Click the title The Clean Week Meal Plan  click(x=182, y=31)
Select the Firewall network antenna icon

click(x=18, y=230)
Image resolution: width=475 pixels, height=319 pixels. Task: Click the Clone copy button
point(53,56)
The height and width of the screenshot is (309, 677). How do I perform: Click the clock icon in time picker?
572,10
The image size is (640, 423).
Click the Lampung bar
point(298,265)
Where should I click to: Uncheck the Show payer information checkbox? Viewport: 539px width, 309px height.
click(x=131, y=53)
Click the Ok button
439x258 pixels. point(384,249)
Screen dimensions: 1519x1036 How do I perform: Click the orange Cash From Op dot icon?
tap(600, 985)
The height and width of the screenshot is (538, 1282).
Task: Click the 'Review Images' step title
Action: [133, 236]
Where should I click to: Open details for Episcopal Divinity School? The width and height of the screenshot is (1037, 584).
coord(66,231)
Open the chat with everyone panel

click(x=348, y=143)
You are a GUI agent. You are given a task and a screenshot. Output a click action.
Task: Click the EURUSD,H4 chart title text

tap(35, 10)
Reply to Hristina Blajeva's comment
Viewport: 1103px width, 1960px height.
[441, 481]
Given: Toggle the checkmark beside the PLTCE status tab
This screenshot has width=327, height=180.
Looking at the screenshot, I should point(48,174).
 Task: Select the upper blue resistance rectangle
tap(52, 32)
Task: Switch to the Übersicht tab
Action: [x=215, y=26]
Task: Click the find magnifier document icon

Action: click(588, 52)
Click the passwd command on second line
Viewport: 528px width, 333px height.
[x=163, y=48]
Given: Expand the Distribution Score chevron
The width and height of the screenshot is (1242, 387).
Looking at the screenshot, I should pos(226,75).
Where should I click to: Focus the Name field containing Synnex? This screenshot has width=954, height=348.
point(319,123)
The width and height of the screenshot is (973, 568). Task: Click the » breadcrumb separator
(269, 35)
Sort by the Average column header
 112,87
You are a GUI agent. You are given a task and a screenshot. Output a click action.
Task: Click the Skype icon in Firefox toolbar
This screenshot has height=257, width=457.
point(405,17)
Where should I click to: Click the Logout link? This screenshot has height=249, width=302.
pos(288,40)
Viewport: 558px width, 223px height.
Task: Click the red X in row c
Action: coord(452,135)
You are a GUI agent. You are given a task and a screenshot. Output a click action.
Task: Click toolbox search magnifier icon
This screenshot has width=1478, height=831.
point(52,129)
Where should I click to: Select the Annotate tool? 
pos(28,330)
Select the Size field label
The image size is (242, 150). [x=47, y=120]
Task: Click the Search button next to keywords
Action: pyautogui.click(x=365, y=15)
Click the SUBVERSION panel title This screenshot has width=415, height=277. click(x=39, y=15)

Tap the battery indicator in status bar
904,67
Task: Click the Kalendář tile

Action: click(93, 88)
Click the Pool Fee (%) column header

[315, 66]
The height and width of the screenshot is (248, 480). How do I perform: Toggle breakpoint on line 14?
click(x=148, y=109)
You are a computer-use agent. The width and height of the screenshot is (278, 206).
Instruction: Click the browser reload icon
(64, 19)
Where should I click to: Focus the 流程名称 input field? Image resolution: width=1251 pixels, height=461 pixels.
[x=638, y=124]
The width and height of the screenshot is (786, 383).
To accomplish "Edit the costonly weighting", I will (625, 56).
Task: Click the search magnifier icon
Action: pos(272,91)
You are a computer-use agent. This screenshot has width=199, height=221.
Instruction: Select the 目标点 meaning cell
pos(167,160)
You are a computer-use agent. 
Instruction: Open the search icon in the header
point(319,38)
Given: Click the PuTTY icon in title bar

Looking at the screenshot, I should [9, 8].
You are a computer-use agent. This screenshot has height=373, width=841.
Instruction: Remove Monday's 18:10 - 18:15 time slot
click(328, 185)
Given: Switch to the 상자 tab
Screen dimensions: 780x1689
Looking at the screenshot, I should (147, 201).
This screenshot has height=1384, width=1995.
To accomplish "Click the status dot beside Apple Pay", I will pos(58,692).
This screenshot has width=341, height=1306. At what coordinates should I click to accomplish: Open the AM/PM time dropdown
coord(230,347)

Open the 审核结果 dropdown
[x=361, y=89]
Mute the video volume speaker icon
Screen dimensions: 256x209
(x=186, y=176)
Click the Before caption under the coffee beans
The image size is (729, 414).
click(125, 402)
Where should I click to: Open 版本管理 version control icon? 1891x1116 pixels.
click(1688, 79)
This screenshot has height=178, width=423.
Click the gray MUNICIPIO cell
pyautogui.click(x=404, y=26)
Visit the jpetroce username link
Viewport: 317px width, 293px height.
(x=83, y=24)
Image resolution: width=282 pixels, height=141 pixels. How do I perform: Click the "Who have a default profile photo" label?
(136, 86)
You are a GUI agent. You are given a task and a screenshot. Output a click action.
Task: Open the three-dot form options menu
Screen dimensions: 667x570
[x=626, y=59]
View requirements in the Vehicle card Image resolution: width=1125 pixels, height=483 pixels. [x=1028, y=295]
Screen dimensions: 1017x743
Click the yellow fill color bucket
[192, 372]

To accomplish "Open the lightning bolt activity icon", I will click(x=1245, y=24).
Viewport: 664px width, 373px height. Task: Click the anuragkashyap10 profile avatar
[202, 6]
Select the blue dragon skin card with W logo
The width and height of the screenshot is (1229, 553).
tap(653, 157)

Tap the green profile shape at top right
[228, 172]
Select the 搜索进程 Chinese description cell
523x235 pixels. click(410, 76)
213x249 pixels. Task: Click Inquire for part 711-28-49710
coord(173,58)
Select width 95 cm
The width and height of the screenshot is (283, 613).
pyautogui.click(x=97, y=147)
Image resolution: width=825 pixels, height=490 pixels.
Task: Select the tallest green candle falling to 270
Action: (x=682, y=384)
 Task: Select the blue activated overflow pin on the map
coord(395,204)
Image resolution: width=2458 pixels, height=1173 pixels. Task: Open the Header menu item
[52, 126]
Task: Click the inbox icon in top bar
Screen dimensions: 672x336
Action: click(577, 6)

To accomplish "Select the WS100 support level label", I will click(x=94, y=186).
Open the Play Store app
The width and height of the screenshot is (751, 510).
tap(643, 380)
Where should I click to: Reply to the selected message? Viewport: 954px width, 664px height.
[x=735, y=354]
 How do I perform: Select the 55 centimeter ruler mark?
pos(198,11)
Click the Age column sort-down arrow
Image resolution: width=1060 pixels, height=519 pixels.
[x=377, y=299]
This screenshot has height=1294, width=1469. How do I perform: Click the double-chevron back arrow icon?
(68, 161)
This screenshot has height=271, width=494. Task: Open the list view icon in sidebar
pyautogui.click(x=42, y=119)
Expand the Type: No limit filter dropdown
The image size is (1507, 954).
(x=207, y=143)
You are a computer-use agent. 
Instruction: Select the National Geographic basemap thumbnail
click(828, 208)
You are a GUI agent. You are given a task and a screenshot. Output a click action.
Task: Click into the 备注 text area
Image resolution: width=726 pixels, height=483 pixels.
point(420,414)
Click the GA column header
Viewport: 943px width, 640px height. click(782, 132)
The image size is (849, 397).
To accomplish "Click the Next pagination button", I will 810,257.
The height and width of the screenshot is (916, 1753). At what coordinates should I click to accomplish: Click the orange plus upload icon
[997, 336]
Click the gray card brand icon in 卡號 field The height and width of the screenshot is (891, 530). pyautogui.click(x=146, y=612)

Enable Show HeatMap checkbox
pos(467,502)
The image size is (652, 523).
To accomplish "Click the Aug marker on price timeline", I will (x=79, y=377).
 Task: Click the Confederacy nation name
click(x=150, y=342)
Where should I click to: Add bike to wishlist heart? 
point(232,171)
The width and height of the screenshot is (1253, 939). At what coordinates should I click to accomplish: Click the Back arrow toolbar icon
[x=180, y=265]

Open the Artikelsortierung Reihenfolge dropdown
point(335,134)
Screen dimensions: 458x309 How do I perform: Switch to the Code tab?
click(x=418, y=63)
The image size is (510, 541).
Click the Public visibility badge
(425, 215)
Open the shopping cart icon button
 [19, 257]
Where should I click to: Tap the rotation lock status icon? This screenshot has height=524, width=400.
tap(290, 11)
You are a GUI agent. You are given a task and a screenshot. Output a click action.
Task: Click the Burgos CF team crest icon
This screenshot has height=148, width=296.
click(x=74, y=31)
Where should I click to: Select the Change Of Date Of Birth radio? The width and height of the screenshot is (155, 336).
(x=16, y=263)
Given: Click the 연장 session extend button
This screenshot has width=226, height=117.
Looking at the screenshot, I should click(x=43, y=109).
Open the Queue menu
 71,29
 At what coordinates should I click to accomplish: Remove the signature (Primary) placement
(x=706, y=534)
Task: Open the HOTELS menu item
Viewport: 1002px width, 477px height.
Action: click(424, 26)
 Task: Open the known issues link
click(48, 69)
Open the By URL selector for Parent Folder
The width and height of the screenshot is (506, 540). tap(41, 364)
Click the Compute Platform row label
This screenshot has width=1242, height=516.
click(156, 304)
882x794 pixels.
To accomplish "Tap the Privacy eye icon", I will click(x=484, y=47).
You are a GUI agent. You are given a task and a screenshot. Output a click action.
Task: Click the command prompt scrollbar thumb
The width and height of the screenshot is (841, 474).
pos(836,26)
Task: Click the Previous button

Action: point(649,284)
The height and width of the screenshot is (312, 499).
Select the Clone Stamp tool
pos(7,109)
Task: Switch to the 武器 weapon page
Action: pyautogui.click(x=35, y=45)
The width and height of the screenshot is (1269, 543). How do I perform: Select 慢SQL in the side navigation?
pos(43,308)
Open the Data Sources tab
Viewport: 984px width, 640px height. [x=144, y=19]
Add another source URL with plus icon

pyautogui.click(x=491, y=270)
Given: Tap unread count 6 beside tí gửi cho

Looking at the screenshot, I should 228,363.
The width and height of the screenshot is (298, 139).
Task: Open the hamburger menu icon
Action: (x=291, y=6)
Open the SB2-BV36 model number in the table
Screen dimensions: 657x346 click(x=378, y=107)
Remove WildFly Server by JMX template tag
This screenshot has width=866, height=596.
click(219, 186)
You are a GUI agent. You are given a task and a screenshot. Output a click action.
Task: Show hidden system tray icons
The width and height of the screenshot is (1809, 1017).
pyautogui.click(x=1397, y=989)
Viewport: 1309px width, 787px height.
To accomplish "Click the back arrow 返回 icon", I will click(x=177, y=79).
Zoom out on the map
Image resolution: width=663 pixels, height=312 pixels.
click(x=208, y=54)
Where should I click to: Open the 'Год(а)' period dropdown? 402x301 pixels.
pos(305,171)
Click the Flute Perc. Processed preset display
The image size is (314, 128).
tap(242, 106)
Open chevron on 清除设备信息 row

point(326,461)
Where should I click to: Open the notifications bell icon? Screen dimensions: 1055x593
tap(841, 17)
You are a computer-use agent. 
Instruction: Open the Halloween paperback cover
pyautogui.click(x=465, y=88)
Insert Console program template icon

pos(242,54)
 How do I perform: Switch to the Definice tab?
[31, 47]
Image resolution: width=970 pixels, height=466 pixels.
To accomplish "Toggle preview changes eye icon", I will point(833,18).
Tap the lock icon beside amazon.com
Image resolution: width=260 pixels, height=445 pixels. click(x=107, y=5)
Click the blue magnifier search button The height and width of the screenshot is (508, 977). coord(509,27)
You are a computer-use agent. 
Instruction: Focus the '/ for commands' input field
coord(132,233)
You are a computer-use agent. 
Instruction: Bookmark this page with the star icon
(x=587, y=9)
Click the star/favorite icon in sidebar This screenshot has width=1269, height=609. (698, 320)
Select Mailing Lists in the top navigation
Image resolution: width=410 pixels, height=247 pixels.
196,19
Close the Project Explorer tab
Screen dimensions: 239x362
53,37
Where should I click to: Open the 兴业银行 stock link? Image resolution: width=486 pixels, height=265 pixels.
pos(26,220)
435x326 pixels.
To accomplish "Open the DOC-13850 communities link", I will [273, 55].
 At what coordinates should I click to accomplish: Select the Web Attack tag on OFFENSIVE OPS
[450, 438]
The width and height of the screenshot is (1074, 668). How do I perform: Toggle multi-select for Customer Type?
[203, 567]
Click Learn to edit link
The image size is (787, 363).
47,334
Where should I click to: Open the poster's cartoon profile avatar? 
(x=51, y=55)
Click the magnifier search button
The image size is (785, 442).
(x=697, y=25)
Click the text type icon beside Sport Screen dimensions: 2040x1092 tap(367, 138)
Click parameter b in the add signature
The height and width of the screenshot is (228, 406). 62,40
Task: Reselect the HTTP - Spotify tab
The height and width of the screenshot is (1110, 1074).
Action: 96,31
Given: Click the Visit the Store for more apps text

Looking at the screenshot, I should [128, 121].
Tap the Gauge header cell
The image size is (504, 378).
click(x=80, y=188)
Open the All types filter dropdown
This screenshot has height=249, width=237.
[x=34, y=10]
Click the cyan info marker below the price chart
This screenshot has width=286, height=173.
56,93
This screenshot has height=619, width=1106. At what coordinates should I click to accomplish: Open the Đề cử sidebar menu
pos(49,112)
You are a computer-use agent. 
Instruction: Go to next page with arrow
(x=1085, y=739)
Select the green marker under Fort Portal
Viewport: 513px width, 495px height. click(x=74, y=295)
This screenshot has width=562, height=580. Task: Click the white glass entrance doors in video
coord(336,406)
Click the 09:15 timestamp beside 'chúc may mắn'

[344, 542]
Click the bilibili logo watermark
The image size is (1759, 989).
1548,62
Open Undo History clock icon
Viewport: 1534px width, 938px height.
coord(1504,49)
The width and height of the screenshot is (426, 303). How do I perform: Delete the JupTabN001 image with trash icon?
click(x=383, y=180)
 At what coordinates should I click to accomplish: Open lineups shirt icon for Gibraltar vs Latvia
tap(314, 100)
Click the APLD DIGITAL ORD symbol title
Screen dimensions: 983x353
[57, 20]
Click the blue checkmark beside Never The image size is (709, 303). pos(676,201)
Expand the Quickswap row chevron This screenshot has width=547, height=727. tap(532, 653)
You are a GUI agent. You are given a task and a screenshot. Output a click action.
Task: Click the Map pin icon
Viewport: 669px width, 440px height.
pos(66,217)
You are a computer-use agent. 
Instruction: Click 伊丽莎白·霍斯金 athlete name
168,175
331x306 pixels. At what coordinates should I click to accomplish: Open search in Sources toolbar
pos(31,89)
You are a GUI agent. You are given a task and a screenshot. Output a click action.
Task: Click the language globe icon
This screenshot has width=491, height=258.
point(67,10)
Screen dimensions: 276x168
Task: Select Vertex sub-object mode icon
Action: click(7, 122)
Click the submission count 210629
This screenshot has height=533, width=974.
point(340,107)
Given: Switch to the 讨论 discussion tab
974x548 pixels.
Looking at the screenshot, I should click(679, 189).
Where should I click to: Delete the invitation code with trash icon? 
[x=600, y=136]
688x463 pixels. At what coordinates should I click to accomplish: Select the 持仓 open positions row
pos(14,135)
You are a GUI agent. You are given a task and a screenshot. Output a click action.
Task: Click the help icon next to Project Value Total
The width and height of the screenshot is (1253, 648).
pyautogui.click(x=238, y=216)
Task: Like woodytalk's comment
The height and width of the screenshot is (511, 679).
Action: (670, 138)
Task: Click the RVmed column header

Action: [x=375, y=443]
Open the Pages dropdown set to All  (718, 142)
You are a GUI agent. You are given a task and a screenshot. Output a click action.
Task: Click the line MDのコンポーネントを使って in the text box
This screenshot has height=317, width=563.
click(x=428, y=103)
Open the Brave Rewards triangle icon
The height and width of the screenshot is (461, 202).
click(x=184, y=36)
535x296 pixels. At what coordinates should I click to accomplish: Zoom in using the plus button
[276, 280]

▬▬▬

Task objective:
Starting at the line containing "Expand the Quickswap" and ending after the line containing "Action: (670, 138)", give the lines of the material as a JSON list of strings, one string per line, with blank lines left out.

Response below:
[
  "Expand the Quickswap row chevron This screenshot has width=547, height=727. tap(532, 653)",
  "You are a GUI agent. You are given a task and a screenshot. Output a click action.",
  "Task: Click the Map pin icon",
  "Viewport: 669px width, 440px height.",
  "pos(66,217)",
  "You are a computer-use agent. ",
  "Instruction: Click 伊丽莎白·霍斯金 athlete name",
  "168,175",
  "331x306 pixels. At what coordinates should I click to accomplish: Open search in Sources toolbar",
  "pos(31,89)",
  "You are a GUI agent. You are given a task and a screenshot. Output a click action.",
  "Task: Click the language globe icon",
  "This screenshot has width=491, height=258.",
  "point(67,10)",
  "Screen dimensions: 276x168",
  "Task: Select Vertex sub-object mode icon",
  "Action: click(7, 122)",
  "Click the submission count 210629",
  "This screenshot has height=533, width=974.",
  "point(340,107)",
  "Given: Switch to the 讨论 discussion tab",
  "974x548 pixels.",
  "Looking at the screenshot, I should click(679, 189).",
  "Where should I click to: Delete the invitation code with trash icon? ",
  "[x=600, y=136]",
  "688x463 pixels. At what coordinates should I click to accomplish: Select the 持仓 open positions row",
  "pos(14,135)",
  "You are a GUI agent. You are given a task and a screenshot. Output a click action.",
  "Task: Click the help icon next to Project Value Total",
  "The width and height of the screenshot is (1253, 648).",
  "pyautogui.click(x=238, y=216)",
  "Task: Like woodytalk's comment",
  "The height and width of the screenshot is (511, 679).",
  "Action: (670, 138)"
]